On 1 Mar 2016, at 18:38, paragt notifications@github.com<mailto:notifications@github.com> wrote:

Hi Michiel,

I think the problem is fixed now. The instruction you can follow to check out the git repo and build yourself with conda are as follows. Please let me know if you have problem with this.

Thanks

--Toufiq PS: conda info --root is the folder where you save the environments within your conda folder.

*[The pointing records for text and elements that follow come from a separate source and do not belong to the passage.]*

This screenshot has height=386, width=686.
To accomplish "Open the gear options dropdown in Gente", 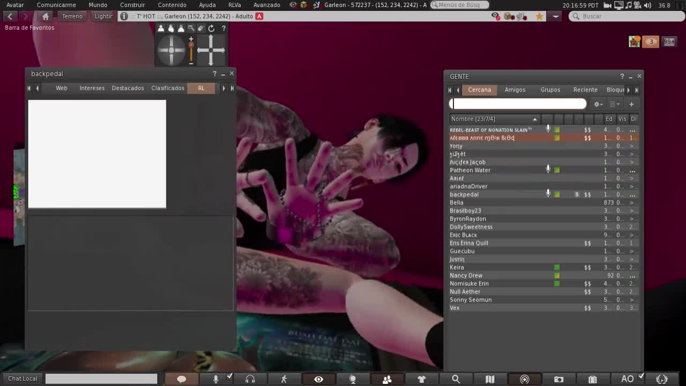I will 598,104.
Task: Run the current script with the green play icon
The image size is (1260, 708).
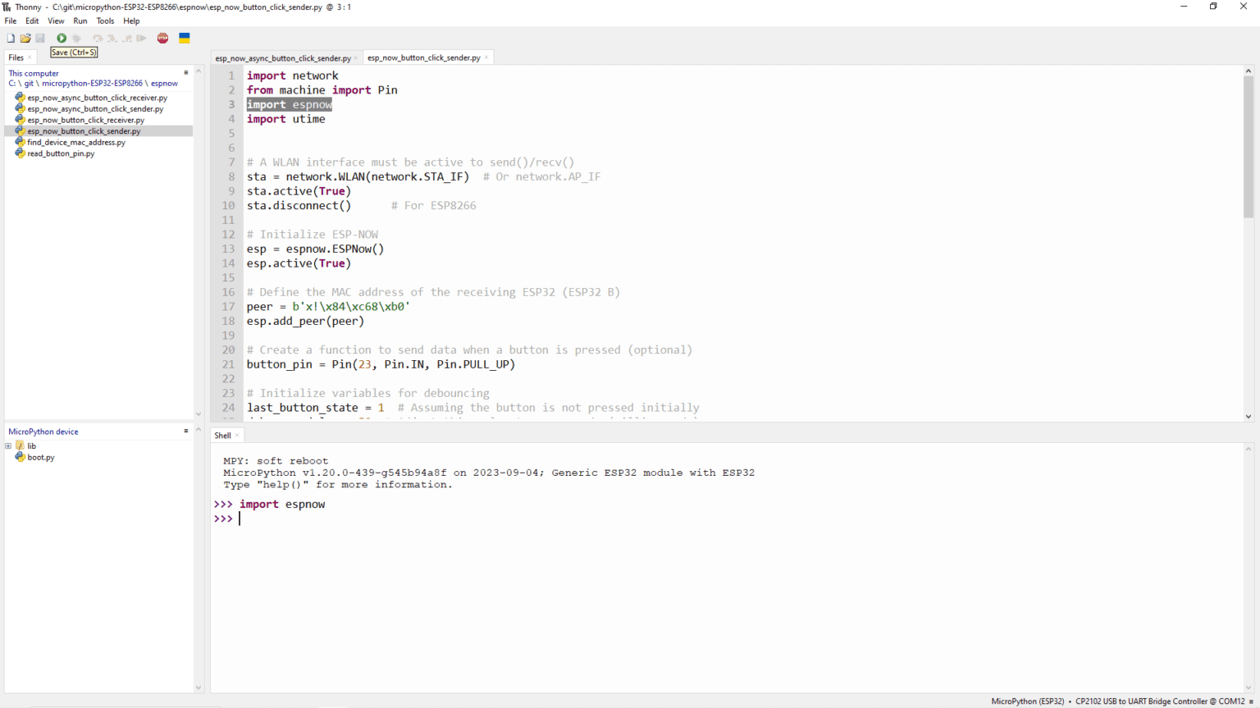Action: pyautogui.click(x=61, y=38)
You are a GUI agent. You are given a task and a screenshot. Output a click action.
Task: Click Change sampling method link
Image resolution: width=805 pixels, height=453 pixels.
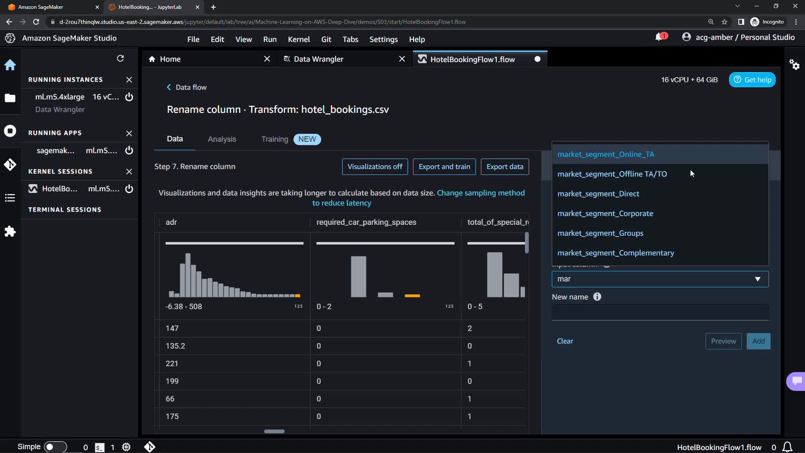click(x=480, y=193)
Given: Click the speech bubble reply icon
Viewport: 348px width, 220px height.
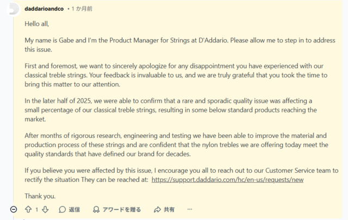Looking at the screenshot, I should tap(63, 209).
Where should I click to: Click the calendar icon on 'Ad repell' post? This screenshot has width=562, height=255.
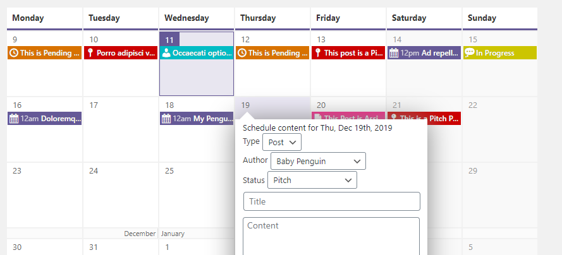(394, 53)
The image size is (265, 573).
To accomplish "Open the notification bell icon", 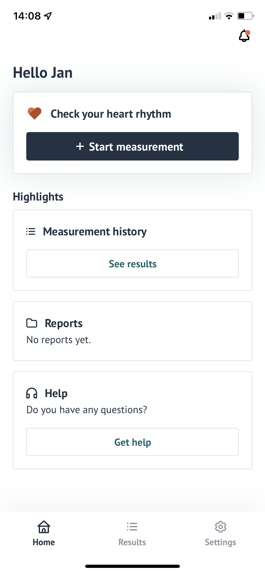I will pyautogui.click(x=245, y=36).
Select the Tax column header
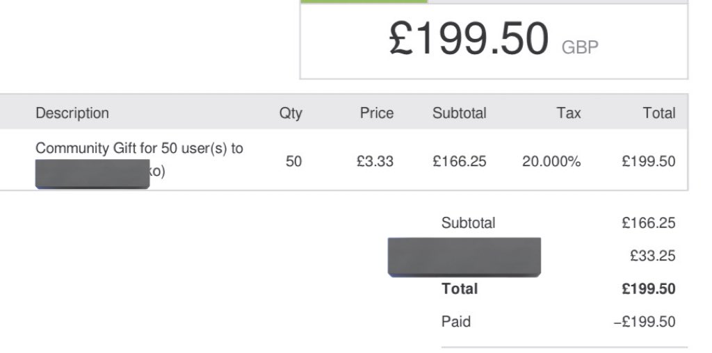The image size is (712, 353). [569, 113]
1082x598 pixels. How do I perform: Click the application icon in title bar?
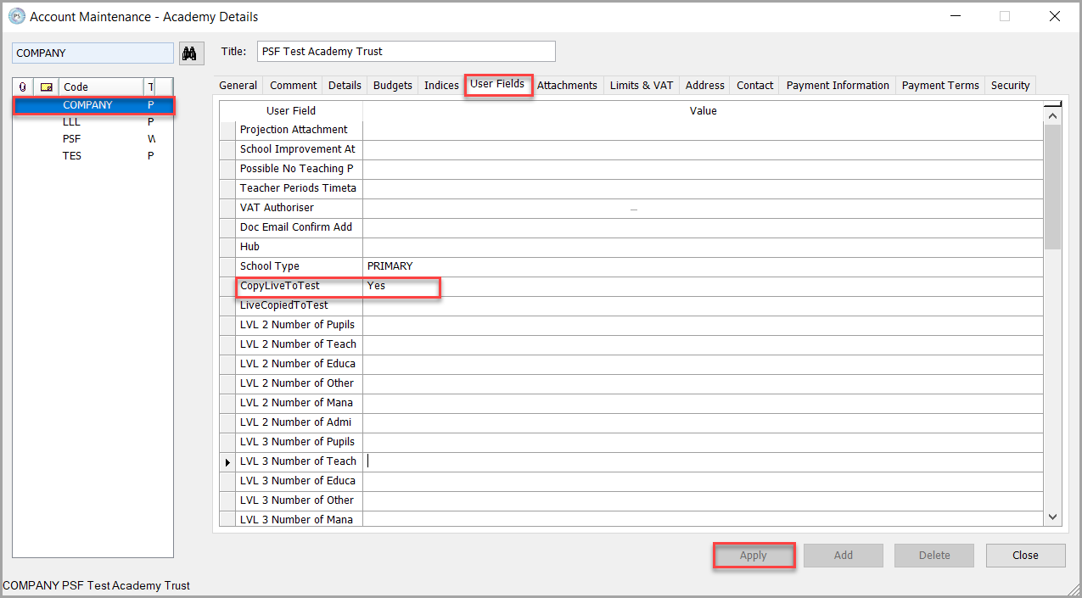tap(16, 16)
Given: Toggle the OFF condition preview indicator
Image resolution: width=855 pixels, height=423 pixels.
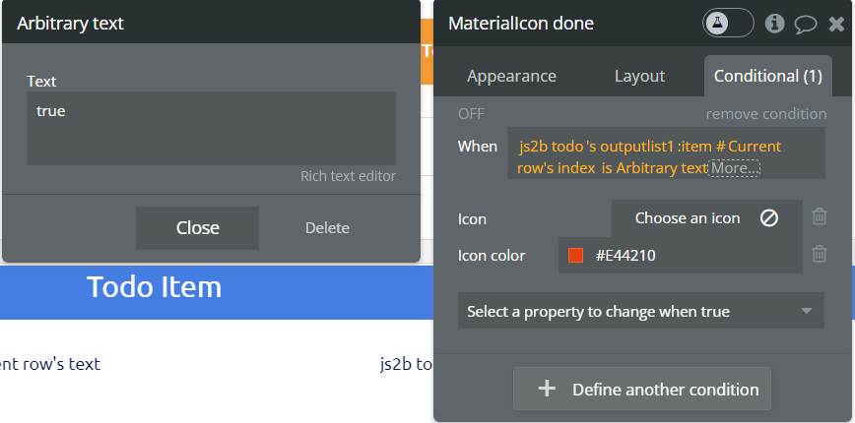Looking at the screenshot, I should click(x=471, y=114).
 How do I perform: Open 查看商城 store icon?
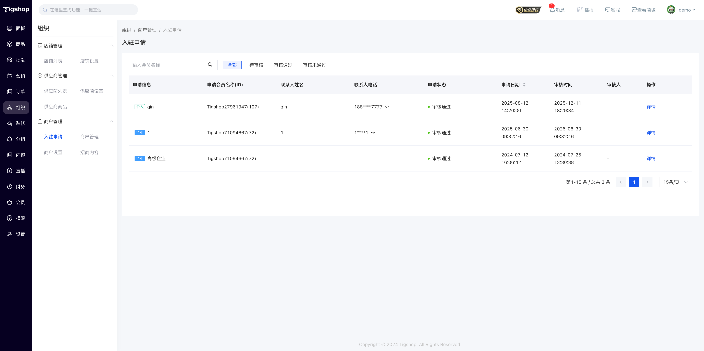click(634, 10)
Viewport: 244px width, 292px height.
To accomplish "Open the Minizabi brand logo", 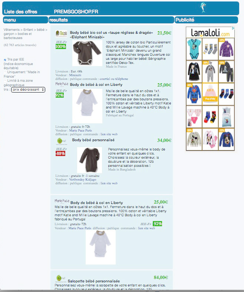I will coord(61,34).
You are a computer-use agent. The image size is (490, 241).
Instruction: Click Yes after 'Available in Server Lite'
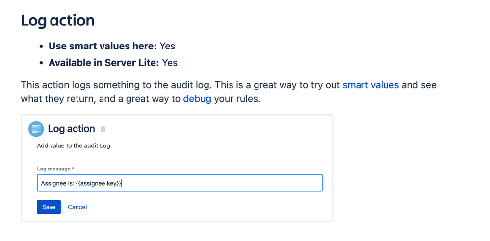point(170,63)
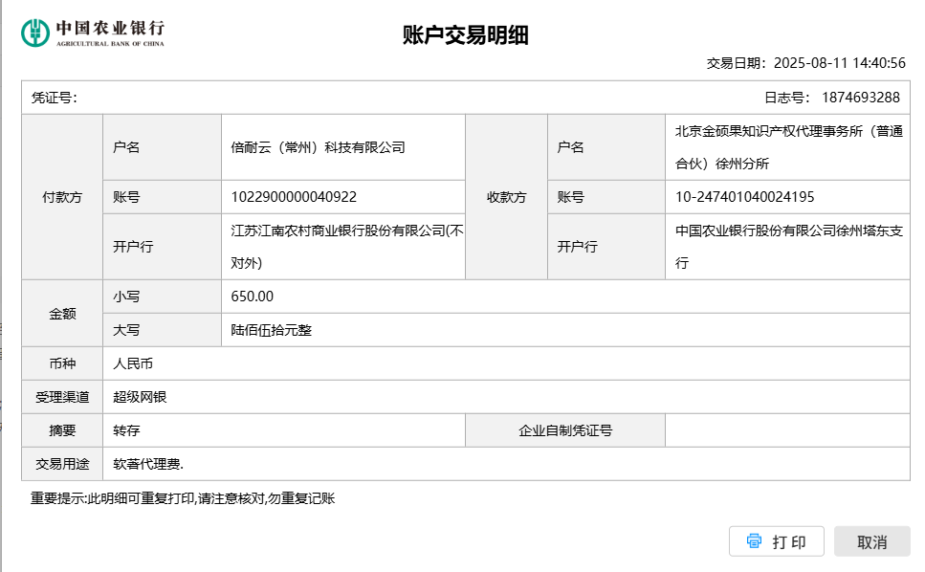Click the 凭证号 label
This screenshot has height=572, width=925.
54,98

Set up a conda environment with all dependencies

conda create -n myenv -c flyem neuroproof source activate myenv PREFIX=$(conda info --root)/myenv export LD_LIBRARY_PATH=${PREFIX}/lib # Linux export DYLD_FALLBACK_LIBRARY_PATH=${PREFIX}/lib # Mac

Discard the downloaded binary; we'll build our own.

conda remove neuroproof

Clone and build

git clone https://github.com/janelia-flyem/neuroproof cd neuroproof ./configure-for-conda.sh ${PREFIX} cd build make -j4 make install make test

— Reply to this email directly or view it on GitHubhttps://github.com/janelia-flyem/NeuroProof/issues/4#issuecomment-190845809.

thouis commented 8 years ago

We're seeing the same thing on Linux, at commit 23992fa424.

LeeKamentsky commented 7 years ago

I think the problem occurs because a deleted edge is being revisited here: https://github.com/janelia-flyem/NeuroProof/blob/master/src/Algorithms/FeatureJoinAlgs.h#L127

I patched the code with the following test at that line and it ran to completion past the segfault:

        if (((*iter)->get_node1() == node_remove) || 
           ((*iter)->get_node2() == node_remove))
           continue;

That should test for the edge that's been merged out and should avoid reinserting it into the queue and trying to use the deleted node_cache for node_remove.

stephenplaza commented 7 years ago

Thanks for your contribution Lee! If you want, please create a pull request and assuming the integration tests pass I will accept it.